Warning: Programming is Frustrating

  • All statistical analysis requires the use of the computer
  • Computers do exactly what we tell them to do, not what we're thinking they should do
  • Lots of finicky little conventions must be memorized
  • Fun part is to get it to do new and beautiful things. There is a reward in the end. Computers are fast and accurate.

Computing Basics

  • Stay organized. Create a folder for STAT 408, subfolders as needed for notes, homework, …
  • We will work with .R, .sas, .Rmd code files
  • Data files: .csv, .txt, .sas7bdat
  • Know where files reside
  • Need to back up your work: Google Drive, Dropbox, montana.box.com

Programming in General

  • Plan ahead "Top-Down" programming
  • Programming is an iterative process
  • Reproducibility - code should make sense a year from now - Avoid programming with graphical interfaces - or save code run in background
    • We use command line interface
    • Use comments in code to explain what you are doing
    • Include code and comments in one big file

R is:

  • A programming environment
  • A way to run stat analyses
  • Built of functions and objects
  • Great at making complex plots (not necessarily easy)
  • A project involving work from hundreds of people
  • Rapidly expanding.

R is not:

  • A spreadsheet.
  • A database.
  • A place to enter data from the field directly.
  • A point-and-click environment.
  • A commercial product with professional support staff.

More about this course

This course provides an overview of statistical computation and graphical analysis. In particular, R and SAS will be introduced in this course.

Details

Course Objectives

At the completion of this course, students will:

  • become literate in statistical programming using R and SAS,
  • learn to effectively communicate through visual presentations of data, and
  • understand and imitate good programming practices.

Prereqs and Textbooks:

Prerequisite: One of STAT 217Q, STAT 332, STAT 401, or equivalent.
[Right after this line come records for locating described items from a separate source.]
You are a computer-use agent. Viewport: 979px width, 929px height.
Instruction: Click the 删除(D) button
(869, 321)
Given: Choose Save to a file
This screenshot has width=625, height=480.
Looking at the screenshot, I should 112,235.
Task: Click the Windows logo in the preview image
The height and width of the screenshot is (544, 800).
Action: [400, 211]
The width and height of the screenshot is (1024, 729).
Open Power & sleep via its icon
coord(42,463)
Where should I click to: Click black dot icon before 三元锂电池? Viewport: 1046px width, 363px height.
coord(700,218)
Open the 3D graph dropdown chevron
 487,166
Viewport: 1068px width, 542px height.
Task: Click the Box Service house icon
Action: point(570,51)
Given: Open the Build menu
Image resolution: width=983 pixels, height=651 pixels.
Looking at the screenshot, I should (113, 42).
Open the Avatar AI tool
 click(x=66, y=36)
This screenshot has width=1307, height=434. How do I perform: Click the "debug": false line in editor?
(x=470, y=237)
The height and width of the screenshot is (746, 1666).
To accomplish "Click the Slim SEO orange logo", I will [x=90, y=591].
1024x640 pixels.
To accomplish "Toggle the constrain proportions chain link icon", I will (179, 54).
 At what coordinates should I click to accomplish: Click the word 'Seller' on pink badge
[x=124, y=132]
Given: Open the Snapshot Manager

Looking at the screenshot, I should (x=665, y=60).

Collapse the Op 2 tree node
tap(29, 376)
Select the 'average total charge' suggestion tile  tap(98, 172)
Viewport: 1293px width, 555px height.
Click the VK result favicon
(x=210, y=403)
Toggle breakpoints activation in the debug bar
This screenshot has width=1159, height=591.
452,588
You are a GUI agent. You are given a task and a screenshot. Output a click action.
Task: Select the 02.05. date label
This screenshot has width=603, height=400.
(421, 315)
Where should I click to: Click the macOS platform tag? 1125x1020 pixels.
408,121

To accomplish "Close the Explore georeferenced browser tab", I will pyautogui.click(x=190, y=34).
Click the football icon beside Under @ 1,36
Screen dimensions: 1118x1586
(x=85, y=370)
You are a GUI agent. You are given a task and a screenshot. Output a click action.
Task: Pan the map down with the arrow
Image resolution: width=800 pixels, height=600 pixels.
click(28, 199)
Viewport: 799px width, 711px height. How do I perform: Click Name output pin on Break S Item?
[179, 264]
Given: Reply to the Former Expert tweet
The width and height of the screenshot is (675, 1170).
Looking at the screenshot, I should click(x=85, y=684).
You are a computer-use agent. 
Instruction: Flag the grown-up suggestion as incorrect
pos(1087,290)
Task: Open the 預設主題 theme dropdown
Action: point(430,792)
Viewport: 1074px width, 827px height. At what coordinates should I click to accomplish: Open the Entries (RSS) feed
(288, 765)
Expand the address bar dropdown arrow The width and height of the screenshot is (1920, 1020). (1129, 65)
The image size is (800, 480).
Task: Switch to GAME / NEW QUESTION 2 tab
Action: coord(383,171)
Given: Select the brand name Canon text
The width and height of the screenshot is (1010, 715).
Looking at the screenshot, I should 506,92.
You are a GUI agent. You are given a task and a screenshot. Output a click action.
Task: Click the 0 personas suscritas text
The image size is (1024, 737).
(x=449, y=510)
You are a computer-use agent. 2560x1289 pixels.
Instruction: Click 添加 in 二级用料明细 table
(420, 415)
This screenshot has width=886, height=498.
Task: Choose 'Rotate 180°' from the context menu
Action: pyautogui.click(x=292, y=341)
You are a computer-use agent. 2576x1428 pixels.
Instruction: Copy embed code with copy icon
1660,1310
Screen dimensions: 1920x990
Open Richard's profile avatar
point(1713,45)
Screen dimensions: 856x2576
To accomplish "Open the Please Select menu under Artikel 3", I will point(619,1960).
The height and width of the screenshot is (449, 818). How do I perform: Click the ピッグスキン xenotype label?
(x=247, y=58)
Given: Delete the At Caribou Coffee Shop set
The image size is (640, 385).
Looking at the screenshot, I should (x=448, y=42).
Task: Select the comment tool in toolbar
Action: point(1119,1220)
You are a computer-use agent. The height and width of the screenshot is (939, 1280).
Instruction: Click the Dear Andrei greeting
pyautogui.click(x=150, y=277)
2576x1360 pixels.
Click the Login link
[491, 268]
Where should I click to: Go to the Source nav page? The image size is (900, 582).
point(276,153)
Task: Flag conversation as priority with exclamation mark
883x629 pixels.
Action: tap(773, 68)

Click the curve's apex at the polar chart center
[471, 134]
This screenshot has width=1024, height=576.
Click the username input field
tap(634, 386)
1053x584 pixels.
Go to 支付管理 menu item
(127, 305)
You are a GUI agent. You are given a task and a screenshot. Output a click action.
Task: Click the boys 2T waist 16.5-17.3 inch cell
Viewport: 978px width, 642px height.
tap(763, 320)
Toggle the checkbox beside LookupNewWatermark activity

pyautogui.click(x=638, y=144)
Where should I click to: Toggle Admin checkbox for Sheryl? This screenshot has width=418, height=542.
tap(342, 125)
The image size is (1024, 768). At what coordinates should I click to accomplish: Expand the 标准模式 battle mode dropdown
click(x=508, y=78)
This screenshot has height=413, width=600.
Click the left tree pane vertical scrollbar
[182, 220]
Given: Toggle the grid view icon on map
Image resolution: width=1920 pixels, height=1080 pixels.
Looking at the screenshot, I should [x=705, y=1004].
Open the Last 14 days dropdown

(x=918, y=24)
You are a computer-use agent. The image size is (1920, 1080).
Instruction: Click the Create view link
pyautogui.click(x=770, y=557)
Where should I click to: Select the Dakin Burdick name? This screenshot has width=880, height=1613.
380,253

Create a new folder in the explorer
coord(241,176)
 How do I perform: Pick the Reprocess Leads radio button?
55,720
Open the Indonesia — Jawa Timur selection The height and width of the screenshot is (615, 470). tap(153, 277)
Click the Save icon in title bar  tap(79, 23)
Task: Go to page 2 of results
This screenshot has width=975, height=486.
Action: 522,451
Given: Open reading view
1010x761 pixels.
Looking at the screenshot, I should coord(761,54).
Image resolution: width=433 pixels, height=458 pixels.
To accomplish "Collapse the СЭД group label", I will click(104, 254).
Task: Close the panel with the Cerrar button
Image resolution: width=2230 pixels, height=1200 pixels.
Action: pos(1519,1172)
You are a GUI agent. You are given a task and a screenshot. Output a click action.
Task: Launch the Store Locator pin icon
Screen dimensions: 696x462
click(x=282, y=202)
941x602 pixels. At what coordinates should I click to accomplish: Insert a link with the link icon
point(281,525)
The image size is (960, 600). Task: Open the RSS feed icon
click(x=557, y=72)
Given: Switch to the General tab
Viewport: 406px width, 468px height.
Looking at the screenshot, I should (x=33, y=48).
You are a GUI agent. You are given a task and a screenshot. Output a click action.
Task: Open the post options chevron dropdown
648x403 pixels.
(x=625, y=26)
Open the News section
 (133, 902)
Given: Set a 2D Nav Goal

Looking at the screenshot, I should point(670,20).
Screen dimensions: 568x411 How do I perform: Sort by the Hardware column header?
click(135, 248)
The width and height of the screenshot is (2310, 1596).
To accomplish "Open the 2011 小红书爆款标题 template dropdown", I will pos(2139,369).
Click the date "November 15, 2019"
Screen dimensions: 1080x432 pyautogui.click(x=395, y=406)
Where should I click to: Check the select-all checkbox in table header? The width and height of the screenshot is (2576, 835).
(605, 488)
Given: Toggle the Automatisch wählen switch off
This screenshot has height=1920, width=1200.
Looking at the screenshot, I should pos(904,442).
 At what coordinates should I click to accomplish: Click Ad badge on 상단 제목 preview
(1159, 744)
Textbooks (all free or optional):

  • ModernDive: An introduction to Statistical and Data Sciences via R, by Chester Ismay and Albert Kim. Free at http://moderndive.com
  • R for Data Science, by Hadley Wickham and Garret Grolemund. Free at http://r4ds.had.co.nz.
  • Visualize This: The FlowingData Guide to Design, Visualization, and Statistics, by Nathan Yau, 2011.
  • Art of R Programming: A Tour of Statistical Software Design, by Norman Matloff, 2011.
  • The Little SAS Book: A Primer, by Lora Delwiche and Susan Slaughter.

Additional Resources

Course Outline

The course will be taught from a partially flipped perspective. Tuesdays will be group labs which focus on implementing the programming concepts covered during the week. Video lectures focused on computing techniques will be watched outside of class.

The course outline follows as:

  • (5 weeks) R: Intro to R, R Studio, and R Markdown.
  • (6 weeks) Data visualization principles and advanced R: ggplot2 and R Shiny.
  • (4 weeks) SAS: data storage, manipulation, SAS procedures, and SAS macros.

Quizzes

Quizzes will be worth 15% of the final grade.

  • While there is not a formal attendance policy for this class, but there will be weekly quizzes on Thursdays.
  • There will be no makeup exam for missed quizzes, but the worst score will be excluded from final grades.

Homework

Homework will be worth 20% of the final grade.

  • Weekly homework will accompany course material. Some of the computational elements of the course will be presented as video lectures. Homework will typically be qualitative questions or short programming exercises.
  • Homework will be due prior to class on the assigned days. Homework will typically be collected and evaluated online through D2L.

Labs

Labs will be worth 25% of the final grade.

  • Labs will be in-class group assignments conducted every Thursday. The labs will have a large computational element.
  • The labs will be designed to be completed in 75 minutes; however, there may be times that groups need to finish labs outside of class time.

Midterm Exam

The midterm exam will be worth 20% of the final grade.

  • The midterm exam will have two parts: an in-class exam on March 1st and a take-home exam due on March 6th.

Final Exam

The final exam will be worth 20% of the final grade.

  • The final exam will also have two parts with the take-home portion due the day of the final exam period on May 1.

Introductions

I'll expect you to know all of your classmates names by the end of the year.

  • Name
  • Major/Minor
  • Why are you taking this course?
  • What was the best thing about your winter break?

Homework for Tuesday

Homework #1 is available on the course webpage.

  • Create a folder on your primary computer to store STAT408 materials.

  • Install R and R Studio (videos available on course webpage).

  • Create a RMarkdown document and answer the story problem specified on the course webpage. Turn in your .HTML output to D2L prior to class on Tuesday.